“Thanks,” she says.
I’m still dying to ask her about her art. As a kid, she was always drawing or painting—not just the typical kid stuff.She created full-blown masterpieces and sophisticated concepts when she was barely fourteen. After Cal and I went off to college, Cal told me that she had gotten into a private art high school and had her first solo gallery exhibit before graduating. However, her pile of art supplies hadn’t moved since she arrived. I didn’t understand this ‘content assistant’ thing she was doing, which didn’t seem related to art, but I didn’t ask. After all, I hadn’t exactly been open about being dumped from the Iron Cats, so I guess neither of us was ready to talk about what was really going on.
Whatever this domestic routine was, it was temporary. Convenient. Two people crashing at the same place. Nothing more.
“We’re pathetic,” Sophie says, standing up after we’ve both been rotting on the couch, hands on her hips like she’s gearing up for a full-blown intervention. “We need to put on real pants and leave the house.”
I glance up, caught somewhere between amused and intrigued. “Yeah? Got somewhere in mind?”
She shrugs, but there’s a spark in her eyes that’s new. “Let’s walk down to that bar on the corner. One drink. Pretend we’re real people.”
The thought shouldn’t excite me this much, but it does. Not just the chance to get out—but getting out with her. “Alright,” I say, pushing upright. “But I need a shower first.”
“Same,” she says, cringing a little. “I honestly can’t remember the last time I showered.”
“Probably another sign we need to leave the house,” I reply, trying not to picture her in the shower—but now it’s all I can think about. And because there’s no way I’m standing up now without making things weird, I add, “You go first.”
“Welcome back, kid,” Frankie says as Sophie and I enter Bar None. “I wondered if you’d ended up in a ditch after the last time I kicked you out.”
My eyes dart to Sophie, but she seems unbothered by Frankie’s assessment. The truth is, after spending hours a night here the first week I was in town, I hadn’t been back in the two weeks since Sophie showed up. “Good to see you too, Frankie,” I say and don’t elaborate.
“Your usual?” Frankie asks.
“You have a usual at this bar?” Sophie asks, but it’s more of a tease than a judgment.
“I mean, it’s just a beer,” I say, then add, “And a shot of tequila.”Then repeat until I pass out in Cal’s bed,I think, and I feel a little embarrassed by past Liam’s drinking behavior.
“Make it two,” Sophie says to Frankie.
Frankie sets our drinks on the bar. Sophie passes me a tequila shot before picking up her own. “To leaving the house,” she toasts, and we clink our glasses. I watch the creamy column of her neck as she tips back to shoot the drink. Her curls spill down her back, and her cheeks flush when the alcohol hits her tongue. My mouth goes dry.

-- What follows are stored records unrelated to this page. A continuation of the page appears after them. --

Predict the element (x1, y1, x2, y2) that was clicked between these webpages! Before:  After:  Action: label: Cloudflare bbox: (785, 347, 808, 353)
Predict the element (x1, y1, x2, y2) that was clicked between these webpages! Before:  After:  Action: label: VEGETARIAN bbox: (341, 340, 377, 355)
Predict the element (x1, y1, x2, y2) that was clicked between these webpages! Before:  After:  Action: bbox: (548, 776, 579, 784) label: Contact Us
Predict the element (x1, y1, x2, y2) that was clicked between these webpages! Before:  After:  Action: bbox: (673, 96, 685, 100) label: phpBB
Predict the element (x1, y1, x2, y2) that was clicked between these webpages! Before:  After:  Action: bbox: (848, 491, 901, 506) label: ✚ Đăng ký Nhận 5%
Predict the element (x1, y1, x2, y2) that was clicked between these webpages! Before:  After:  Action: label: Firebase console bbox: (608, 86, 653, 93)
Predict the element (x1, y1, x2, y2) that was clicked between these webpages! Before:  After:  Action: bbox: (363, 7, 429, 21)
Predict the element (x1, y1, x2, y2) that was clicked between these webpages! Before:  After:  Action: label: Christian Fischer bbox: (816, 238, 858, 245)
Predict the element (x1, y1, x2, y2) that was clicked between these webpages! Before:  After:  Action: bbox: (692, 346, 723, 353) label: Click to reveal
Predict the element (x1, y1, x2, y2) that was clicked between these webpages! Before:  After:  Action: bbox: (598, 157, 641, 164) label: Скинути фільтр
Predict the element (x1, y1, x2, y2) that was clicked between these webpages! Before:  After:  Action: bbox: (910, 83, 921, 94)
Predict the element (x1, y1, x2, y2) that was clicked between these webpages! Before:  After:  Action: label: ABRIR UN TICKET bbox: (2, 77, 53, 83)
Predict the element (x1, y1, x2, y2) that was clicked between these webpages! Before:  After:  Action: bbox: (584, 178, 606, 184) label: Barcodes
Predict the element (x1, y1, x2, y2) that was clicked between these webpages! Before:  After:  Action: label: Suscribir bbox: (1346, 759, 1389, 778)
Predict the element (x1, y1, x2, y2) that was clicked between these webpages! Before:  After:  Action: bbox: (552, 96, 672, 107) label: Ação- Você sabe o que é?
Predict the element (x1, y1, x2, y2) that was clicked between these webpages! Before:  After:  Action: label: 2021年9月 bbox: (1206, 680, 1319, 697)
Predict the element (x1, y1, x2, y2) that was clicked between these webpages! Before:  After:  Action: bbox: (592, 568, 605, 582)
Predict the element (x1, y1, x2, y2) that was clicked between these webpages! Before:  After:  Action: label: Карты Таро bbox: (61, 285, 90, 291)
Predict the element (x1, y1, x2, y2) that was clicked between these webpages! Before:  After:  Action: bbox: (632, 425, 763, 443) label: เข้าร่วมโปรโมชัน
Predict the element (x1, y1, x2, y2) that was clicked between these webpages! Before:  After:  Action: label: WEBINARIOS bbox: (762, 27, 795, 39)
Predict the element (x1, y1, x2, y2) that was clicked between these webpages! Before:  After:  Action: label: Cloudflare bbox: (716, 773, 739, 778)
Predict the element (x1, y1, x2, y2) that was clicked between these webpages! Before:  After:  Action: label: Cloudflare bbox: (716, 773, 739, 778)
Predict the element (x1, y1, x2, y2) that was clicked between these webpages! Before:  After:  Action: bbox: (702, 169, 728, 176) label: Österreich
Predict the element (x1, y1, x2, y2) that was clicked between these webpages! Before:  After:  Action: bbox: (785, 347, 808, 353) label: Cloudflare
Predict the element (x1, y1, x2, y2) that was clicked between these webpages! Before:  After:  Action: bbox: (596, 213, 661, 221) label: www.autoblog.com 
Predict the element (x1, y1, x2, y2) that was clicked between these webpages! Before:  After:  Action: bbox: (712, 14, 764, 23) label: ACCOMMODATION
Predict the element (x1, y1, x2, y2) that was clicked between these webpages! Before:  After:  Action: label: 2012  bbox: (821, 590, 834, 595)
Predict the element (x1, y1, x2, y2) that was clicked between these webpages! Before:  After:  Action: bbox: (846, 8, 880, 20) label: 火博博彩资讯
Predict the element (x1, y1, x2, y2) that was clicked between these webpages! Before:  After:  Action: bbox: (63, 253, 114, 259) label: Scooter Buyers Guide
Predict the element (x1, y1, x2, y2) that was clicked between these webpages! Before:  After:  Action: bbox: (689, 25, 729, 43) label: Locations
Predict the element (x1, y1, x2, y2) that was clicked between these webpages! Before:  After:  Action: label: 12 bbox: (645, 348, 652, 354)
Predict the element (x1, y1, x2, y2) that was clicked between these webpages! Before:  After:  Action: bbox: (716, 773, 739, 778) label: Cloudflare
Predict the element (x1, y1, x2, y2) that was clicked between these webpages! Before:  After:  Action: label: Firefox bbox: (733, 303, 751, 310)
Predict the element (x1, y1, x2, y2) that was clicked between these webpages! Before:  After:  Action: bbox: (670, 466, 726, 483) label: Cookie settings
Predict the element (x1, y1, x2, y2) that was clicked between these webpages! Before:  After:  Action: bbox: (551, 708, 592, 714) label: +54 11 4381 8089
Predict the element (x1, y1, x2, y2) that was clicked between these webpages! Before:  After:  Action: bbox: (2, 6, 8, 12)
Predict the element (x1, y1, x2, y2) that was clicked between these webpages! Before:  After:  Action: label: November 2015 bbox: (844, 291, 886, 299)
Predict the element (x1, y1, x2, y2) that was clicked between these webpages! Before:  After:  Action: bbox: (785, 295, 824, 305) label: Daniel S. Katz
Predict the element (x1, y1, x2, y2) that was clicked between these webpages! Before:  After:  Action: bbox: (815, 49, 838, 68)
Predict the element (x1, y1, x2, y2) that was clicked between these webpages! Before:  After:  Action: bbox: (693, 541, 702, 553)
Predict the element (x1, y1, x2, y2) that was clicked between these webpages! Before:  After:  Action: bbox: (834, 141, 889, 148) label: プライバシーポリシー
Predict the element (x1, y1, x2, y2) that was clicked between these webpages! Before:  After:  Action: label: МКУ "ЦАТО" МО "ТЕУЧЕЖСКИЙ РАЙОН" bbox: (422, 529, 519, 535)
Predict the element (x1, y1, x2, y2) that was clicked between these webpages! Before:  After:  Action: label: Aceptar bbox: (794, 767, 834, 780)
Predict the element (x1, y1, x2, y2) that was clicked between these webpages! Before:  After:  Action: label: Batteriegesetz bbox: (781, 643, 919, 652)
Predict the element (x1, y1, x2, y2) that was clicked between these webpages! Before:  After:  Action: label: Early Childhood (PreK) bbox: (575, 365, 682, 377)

“What?” she asks, setting the empty glass down on the bar and sucking the lime between her teeth.
“Nothing,” I say quickly and take my shot.
“Liam!” a woman calls from the back corner of the bar. Cal’s downstairs neighbor, whom I’d met before he left.
“Is that Liv?” Sophie asks, waving back. She grabs her beer and heads towards the booth where Liv is sitting with her eccentric roommate and some other guy.
“Sophie?” Liv stands as we approach the table, pulling Sophie into a hug. “What are you doing here?”
“Oh,” Sophie says. “Cal said I could stay at his place any time I needed, so…I’m crashing there while he’s away.”
“I thought you were crashing there?” Liv turns towards me, and my insides tighten.
“Liam and I go way back,” Sophie explains before I can answer. “He’s like another brother. We’re coexisting.”
I can’t explain why Sophie’s assessment stings. It’s one thing for me to remind myself we’re just coexisting—it’s another thing to hear her dismiss us so casually to someone else. We are just coexisting. I’m sleeping on the couch, and we just circle each other all day. So she’s not wrong, but do I want her to be?
“Yeah, it’s cool,” I say.
“You two want to join us?” Liv asks, and as she gestures toward her companions in the big round booth. “You remember my roommate Andy?”
The perky blonde waves from the booth. “Hey.”
“And this is Owen, my fiancé.” Liv gazes at him with hearts in her eyes. “I can’t believe I get to say that for real now.”
My eyes snag on the guy—the same one I met in Cal’s lobby, the so-called fake boyfriend. Except judging by the way he’s glued to Liv—and the rock on her finger—there’s nothing fake about it. Sure, I’ve spent most of the past few weeks drunk or hungover, but I’m sure it was only three weeks ago I was giving her some pathetic baseball-as-love pep talk. Guess it worked.